Give back exactly the lines of the data below, starting with the line that has "This screenshot has height=1456, width=2184." and going on through the line that has "Open Logcat tool window".

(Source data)
>>>
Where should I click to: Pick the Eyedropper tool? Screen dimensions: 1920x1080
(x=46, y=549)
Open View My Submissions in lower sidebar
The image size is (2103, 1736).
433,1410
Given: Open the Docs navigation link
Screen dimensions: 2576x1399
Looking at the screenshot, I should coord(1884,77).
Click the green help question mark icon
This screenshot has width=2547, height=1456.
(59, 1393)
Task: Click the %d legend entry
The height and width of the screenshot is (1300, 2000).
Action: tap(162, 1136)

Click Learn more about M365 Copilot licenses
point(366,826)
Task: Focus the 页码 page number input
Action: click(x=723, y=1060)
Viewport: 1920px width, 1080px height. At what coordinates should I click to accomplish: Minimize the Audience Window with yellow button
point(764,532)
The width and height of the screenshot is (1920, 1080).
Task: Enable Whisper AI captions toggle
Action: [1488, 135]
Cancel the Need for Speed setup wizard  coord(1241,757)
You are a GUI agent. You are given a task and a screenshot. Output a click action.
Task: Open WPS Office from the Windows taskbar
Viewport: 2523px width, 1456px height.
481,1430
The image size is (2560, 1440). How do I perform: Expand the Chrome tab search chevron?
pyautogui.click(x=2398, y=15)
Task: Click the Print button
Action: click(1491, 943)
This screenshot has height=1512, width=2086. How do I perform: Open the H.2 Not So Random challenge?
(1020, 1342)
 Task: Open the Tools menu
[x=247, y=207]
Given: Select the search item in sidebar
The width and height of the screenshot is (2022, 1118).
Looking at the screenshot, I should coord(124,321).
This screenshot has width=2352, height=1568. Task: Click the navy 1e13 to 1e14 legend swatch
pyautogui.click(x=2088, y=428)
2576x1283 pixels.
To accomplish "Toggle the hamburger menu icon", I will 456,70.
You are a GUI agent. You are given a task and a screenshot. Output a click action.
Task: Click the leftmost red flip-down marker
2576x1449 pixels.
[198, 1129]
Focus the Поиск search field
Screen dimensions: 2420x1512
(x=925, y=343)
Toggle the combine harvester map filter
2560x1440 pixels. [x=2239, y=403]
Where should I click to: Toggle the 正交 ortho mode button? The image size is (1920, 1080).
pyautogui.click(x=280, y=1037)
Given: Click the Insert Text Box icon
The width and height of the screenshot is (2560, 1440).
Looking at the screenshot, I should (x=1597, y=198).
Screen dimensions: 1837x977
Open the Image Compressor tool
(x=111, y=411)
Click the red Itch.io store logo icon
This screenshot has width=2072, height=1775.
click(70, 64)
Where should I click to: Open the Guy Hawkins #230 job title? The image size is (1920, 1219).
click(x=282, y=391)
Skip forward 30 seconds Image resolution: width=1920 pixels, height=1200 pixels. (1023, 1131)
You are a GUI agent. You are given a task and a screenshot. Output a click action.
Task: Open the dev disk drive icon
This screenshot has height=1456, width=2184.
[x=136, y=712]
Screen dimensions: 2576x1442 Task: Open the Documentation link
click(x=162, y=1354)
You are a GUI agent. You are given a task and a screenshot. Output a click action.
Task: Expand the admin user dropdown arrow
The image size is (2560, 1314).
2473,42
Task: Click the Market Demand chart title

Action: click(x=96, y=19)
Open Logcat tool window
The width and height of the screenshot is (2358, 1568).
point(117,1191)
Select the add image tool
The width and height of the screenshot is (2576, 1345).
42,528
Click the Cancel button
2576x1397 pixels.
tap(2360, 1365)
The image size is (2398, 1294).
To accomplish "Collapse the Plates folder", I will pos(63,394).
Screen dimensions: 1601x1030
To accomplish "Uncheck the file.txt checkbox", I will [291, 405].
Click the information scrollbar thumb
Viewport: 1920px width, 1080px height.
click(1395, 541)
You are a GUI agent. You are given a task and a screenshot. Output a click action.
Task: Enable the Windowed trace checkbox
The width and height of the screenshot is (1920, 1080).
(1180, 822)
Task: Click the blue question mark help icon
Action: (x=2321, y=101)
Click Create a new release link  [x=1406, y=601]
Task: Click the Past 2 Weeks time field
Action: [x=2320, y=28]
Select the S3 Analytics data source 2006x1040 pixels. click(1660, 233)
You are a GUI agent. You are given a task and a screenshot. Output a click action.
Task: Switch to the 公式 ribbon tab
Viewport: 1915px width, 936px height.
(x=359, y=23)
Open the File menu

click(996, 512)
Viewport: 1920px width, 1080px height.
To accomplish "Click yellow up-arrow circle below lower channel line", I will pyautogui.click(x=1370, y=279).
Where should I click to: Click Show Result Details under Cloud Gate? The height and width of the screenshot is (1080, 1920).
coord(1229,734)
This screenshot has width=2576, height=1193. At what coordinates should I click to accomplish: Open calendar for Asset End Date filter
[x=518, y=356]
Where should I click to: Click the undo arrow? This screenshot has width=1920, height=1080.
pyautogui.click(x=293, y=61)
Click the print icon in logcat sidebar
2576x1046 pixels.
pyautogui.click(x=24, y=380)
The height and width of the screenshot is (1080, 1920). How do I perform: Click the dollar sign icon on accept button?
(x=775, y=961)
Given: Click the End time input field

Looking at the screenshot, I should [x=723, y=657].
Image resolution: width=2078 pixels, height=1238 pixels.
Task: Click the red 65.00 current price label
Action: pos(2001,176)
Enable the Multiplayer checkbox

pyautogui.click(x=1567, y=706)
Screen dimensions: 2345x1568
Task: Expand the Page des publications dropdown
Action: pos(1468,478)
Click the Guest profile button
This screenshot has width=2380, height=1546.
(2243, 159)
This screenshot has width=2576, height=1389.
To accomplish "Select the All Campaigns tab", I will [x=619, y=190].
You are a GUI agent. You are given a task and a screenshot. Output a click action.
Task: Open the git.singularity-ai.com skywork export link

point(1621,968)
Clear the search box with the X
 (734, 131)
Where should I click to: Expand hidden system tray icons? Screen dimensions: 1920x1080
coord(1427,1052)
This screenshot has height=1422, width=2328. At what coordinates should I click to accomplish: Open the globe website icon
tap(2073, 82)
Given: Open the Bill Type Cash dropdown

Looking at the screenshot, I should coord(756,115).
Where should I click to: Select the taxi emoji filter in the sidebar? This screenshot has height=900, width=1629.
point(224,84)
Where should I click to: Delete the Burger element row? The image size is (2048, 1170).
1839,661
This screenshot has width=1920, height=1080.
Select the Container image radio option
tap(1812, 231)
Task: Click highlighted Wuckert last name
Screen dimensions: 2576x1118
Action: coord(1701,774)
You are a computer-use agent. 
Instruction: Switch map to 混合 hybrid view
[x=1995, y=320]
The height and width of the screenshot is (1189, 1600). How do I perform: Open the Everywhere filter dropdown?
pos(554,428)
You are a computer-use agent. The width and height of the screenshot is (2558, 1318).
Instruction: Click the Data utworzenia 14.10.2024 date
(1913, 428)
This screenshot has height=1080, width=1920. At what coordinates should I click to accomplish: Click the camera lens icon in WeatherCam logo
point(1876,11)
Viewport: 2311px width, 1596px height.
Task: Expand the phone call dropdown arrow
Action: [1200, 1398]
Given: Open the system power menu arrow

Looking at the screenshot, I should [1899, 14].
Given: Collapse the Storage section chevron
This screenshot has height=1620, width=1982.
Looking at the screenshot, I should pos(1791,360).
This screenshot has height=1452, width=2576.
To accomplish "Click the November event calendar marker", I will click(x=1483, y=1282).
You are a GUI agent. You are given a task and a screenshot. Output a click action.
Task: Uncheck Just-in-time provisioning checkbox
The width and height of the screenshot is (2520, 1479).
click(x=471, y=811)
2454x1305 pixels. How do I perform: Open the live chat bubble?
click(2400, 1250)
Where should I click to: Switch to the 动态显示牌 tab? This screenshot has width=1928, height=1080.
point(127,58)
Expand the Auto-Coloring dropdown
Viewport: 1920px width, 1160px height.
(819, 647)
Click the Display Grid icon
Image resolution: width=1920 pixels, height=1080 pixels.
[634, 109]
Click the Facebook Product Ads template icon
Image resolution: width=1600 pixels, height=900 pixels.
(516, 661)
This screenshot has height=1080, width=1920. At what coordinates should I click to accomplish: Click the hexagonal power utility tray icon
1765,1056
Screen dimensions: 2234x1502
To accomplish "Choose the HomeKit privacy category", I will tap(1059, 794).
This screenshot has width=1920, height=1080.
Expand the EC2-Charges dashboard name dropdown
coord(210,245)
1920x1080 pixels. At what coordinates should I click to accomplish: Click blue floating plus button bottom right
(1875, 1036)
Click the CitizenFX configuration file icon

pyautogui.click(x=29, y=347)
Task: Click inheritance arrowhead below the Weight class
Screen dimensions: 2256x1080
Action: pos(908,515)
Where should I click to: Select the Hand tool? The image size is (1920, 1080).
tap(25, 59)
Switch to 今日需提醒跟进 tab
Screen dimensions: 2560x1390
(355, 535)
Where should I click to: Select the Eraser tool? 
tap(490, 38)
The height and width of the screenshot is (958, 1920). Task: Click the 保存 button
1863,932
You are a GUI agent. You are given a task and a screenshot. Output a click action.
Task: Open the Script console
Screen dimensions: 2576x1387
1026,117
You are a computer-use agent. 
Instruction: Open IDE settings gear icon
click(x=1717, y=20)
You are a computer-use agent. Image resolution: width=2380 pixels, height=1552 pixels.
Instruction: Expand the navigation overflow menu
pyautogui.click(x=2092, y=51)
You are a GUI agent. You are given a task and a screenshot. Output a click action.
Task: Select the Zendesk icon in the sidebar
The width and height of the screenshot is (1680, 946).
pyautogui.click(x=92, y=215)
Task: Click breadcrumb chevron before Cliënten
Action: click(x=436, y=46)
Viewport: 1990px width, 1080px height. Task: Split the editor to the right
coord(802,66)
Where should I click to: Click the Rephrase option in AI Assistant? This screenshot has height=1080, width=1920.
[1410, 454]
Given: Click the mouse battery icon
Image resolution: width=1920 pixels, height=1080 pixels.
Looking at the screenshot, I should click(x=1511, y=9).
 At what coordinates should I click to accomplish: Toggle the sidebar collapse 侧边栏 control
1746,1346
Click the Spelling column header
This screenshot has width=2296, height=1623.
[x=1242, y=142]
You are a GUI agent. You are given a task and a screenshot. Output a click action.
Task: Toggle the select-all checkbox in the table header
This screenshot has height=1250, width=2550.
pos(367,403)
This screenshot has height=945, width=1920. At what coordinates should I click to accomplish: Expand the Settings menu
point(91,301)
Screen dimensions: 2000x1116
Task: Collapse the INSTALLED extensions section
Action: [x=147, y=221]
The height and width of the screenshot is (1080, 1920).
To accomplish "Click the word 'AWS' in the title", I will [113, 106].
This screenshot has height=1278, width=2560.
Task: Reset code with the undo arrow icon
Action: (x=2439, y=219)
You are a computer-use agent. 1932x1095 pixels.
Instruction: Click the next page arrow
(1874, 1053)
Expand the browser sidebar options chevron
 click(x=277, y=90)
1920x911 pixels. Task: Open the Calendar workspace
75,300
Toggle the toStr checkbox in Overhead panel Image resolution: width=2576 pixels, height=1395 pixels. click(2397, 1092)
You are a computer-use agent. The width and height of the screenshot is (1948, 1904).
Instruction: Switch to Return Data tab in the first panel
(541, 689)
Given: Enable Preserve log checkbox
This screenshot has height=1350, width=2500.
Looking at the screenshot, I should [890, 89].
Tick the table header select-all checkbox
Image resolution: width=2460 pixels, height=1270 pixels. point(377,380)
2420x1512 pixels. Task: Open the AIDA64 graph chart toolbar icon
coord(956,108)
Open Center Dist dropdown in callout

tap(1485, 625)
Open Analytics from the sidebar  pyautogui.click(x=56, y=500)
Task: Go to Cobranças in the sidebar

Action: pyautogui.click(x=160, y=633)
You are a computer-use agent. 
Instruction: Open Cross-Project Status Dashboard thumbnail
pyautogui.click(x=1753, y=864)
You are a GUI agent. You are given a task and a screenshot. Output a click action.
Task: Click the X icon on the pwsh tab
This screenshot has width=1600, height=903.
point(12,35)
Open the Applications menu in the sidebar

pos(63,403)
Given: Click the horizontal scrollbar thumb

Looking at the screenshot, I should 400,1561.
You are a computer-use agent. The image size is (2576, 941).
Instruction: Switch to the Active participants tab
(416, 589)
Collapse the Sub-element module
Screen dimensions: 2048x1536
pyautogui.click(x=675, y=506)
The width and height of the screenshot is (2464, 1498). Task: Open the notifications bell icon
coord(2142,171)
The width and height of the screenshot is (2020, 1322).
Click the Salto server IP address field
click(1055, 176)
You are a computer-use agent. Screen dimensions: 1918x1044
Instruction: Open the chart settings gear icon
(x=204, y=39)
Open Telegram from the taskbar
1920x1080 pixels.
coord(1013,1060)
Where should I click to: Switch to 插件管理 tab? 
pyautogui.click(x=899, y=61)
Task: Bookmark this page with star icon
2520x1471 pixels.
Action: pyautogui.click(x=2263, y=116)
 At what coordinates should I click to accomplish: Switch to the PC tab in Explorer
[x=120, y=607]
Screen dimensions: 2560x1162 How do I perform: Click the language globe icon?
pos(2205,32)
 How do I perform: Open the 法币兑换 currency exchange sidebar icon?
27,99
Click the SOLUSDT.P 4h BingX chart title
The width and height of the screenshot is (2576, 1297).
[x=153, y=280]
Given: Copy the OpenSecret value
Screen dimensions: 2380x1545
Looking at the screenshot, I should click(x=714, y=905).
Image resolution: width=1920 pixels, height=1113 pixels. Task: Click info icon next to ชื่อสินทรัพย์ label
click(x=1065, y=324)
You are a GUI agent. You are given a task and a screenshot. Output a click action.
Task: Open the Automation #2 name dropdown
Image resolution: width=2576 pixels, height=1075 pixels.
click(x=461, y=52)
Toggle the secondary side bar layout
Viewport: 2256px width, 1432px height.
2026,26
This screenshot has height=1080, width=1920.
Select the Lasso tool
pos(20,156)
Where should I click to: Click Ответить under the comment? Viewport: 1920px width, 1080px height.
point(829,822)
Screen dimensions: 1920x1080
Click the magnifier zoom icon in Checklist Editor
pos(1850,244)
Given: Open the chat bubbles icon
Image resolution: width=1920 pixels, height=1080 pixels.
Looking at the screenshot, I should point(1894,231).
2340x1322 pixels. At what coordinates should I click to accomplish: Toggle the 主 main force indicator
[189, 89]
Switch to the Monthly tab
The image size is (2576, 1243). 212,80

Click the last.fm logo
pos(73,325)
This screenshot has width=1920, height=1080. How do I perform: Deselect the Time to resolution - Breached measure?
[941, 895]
<<<
• SOLUTION TO THE PROBLEM:
This screenshot has height=1456, width=2184.
[x=136, y=712]
Screen dimensions: 2576x1442 Task: Open the Documentation link
click(x=162, y=1354)
You are a GUI agent. You are given a task and a screenshot. Output a click action.
Task: Expand the admin user dropdown arrow
The image size is (2560, 1314).
2473,42
Task: Click the Market Demand chart title

Action: click(x=96, y=19)
Open Logcat tool window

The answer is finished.